Records of locating words and elements:
'''

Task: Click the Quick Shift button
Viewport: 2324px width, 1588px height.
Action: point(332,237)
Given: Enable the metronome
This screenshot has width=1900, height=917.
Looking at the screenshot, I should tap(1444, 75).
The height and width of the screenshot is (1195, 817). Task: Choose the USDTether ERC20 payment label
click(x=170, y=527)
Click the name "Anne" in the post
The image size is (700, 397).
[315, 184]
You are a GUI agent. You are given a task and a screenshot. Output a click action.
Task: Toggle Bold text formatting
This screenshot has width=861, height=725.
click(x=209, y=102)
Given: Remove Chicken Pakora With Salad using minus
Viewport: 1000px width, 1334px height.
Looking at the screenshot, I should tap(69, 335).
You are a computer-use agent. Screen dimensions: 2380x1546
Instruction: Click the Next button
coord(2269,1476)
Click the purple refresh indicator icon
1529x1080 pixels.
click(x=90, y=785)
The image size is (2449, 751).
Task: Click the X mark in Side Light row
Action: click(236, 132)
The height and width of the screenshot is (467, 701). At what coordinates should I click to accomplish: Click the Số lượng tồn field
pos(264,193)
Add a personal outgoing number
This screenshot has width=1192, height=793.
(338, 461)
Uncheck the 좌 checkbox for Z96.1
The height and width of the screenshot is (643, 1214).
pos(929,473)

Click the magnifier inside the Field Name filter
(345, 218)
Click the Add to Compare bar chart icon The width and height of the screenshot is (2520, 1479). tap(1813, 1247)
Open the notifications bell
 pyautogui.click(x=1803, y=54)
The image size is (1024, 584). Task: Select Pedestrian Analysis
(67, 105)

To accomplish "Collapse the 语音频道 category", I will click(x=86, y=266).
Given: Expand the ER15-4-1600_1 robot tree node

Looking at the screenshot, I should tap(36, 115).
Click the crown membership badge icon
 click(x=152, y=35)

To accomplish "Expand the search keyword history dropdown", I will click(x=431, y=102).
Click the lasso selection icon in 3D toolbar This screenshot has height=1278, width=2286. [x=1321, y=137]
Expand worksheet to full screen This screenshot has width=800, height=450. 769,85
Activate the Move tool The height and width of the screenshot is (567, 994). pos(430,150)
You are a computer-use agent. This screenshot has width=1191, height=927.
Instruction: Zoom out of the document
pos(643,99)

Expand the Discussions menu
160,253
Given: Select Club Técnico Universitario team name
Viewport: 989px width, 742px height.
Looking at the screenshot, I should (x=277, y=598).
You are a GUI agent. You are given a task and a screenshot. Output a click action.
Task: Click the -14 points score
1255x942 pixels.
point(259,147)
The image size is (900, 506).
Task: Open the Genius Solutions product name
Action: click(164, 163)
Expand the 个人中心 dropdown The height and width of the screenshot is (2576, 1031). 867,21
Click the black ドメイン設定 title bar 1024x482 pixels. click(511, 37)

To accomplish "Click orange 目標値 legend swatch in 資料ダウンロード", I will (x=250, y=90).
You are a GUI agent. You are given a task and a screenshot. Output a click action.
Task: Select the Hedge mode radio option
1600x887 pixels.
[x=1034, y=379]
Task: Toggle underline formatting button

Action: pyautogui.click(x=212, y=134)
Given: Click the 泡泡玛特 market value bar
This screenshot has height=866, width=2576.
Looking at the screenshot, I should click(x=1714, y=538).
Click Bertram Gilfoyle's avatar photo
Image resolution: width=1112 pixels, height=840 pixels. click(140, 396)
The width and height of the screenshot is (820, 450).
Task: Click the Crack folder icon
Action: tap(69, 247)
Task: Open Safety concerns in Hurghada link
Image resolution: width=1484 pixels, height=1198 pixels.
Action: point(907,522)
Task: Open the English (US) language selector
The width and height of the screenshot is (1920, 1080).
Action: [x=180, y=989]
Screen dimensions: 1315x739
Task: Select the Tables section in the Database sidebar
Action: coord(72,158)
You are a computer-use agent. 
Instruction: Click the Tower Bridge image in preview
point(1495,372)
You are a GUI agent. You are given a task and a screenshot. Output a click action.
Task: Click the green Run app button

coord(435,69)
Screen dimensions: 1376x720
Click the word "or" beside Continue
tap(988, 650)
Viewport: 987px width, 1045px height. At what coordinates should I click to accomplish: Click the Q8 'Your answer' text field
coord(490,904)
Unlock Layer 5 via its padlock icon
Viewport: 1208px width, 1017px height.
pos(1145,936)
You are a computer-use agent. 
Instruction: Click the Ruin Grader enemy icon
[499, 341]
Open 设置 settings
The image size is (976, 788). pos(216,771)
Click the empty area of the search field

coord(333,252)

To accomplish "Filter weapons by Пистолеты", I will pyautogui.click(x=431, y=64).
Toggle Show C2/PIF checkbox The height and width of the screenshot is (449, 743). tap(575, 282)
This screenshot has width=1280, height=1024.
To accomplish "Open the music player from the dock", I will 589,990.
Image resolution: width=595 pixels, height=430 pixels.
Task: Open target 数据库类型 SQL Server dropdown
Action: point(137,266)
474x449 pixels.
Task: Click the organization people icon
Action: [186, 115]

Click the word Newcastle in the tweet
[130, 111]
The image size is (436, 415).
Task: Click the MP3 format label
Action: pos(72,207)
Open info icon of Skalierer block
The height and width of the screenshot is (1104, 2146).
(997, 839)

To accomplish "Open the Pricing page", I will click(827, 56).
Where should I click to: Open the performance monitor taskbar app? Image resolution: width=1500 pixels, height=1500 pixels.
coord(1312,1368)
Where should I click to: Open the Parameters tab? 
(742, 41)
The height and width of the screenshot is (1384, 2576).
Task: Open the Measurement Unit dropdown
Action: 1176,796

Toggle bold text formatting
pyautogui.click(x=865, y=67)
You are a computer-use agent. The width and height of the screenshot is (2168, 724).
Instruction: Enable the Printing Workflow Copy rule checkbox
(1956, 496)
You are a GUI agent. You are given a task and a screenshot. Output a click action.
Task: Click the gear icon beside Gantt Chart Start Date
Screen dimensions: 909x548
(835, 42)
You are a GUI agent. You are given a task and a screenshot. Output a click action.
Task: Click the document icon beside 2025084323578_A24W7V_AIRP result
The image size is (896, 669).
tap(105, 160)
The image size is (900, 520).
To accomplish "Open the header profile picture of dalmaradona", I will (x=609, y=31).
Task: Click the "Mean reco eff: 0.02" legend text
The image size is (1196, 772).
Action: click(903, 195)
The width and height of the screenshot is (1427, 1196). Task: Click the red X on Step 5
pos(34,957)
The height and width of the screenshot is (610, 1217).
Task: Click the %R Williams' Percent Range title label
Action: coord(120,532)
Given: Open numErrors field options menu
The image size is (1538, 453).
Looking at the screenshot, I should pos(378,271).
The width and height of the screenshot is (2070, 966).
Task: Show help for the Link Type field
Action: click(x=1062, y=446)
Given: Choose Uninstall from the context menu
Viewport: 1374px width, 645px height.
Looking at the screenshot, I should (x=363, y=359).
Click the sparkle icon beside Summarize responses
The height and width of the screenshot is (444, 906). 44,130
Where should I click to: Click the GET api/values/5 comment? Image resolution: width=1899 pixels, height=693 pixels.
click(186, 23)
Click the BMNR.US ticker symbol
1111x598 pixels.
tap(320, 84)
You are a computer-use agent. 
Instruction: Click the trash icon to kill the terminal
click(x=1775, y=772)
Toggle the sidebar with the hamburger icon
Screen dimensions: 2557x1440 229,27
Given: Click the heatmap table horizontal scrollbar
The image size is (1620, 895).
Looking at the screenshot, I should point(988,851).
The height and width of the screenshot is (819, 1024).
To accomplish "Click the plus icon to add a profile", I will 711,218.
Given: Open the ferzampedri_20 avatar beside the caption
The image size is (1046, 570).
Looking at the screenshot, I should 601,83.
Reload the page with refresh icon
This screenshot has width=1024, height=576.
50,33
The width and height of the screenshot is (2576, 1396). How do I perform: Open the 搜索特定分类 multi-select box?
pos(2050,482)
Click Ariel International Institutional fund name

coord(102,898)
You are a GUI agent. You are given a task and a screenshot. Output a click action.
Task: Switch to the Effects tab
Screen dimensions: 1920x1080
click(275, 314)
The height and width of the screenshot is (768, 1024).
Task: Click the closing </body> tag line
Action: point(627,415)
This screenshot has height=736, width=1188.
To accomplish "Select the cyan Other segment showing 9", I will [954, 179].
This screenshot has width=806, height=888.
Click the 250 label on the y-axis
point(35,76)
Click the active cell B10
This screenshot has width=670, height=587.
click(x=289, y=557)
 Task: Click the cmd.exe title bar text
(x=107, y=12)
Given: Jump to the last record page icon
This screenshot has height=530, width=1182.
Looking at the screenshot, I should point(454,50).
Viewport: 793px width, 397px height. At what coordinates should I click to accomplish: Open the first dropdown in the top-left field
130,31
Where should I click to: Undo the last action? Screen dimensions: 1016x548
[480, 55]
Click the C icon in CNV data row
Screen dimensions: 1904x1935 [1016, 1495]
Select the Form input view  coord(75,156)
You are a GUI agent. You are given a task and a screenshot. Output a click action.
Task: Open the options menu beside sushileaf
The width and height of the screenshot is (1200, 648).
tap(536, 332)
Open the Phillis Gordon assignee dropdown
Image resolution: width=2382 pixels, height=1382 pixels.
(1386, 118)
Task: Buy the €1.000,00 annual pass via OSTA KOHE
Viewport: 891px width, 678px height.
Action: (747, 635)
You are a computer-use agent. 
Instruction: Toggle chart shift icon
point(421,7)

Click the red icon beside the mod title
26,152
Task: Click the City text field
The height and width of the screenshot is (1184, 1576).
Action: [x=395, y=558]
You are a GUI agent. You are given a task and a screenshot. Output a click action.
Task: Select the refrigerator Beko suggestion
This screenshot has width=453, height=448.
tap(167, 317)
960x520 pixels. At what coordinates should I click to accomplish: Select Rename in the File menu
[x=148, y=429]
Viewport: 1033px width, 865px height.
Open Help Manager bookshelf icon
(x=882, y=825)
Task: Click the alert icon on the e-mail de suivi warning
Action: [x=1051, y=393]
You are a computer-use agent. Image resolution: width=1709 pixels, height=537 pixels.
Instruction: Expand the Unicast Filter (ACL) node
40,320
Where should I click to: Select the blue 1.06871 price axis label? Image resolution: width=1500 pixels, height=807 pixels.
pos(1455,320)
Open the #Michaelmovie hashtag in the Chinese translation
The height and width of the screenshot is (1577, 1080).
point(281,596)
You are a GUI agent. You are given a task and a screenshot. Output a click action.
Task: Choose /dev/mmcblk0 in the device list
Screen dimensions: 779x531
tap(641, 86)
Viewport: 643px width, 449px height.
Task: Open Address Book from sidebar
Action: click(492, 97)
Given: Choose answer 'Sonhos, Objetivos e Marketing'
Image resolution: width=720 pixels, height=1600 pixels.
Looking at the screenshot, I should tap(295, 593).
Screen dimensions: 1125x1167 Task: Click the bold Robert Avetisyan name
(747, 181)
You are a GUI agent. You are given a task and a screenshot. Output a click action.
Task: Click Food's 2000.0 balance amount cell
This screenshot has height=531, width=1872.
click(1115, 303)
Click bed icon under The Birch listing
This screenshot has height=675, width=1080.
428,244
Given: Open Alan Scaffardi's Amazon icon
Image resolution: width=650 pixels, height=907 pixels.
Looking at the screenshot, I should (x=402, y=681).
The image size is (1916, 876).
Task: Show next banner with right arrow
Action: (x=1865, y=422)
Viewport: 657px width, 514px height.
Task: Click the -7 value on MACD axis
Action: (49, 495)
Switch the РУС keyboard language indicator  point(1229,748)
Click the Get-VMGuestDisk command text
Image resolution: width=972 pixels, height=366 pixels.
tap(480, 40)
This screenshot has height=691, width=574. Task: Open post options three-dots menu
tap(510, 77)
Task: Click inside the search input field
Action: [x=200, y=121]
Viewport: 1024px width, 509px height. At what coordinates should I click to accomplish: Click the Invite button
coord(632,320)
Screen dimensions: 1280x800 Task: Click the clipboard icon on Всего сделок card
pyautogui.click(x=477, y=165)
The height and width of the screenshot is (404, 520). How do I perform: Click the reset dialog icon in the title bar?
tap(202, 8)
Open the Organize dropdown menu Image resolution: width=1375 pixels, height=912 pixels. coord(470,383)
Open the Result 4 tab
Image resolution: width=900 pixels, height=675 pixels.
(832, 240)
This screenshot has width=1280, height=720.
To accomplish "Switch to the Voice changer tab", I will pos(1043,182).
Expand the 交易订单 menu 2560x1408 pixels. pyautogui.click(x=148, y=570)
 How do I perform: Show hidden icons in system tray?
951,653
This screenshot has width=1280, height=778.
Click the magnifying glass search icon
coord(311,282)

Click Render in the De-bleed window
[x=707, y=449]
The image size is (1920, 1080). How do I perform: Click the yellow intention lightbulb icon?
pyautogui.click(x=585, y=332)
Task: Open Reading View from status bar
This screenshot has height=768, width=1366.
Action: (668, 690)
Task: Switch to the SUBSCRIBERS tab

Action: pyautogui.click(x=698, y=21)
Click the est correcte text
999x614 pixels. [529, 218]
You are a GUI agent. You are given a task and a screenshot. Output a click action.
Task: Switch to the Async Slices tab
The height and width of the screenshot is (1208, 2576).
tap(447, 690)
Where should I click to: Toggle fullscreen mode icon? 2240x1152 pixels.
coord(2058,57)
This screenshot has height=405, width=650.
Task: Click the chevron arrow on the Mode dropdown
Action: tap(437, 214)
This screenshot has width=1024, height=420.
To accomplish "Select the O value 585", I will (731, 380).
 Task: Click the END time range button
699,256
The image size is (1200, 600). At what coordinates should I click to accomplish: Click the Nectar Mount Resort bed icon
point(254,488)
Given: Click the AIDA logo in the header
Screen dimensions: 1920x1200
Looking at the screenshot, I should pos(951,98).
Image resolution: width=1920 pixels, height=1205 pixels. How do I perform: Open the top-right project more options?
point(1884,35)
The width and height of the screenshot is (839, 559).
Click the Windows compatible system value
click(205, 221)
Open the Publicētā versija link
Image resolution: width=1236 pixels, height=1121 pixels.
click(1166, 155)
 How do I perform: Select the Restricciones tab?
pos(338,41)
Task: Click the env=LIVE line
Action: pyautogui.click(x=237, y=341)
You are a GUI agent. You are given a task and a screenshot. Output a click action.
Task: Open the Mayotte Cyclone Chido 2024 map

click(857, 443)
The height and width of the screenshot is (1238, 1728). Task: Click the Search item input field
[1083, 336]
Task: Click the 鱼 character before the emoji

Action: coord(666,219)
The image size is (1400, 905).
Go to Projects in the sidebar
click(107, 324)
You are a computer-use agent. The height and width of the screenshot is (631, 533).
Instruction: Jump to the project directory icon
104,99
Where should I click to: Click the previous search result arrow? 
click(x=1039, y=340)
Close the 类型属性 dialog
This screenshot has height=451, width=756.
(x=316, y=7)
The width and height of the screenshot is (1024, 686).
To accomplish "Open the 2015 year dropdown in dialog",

'''

GIVEN INSTRUCTION = Could you output the entries from the line containing "Given: Click the heatmap" through the line containing "I will 711,218.", unchanged?

EXERCISE RESULT =
Given: Click the heatmap table horizontal scrollbar
The image size is (1620, 895).
Looking at the screenshot, I should point(988,851).
The height and width of the screenshot is (819, 1024).
To accomplish "Click the plus icon to add a profile", I will 711,218.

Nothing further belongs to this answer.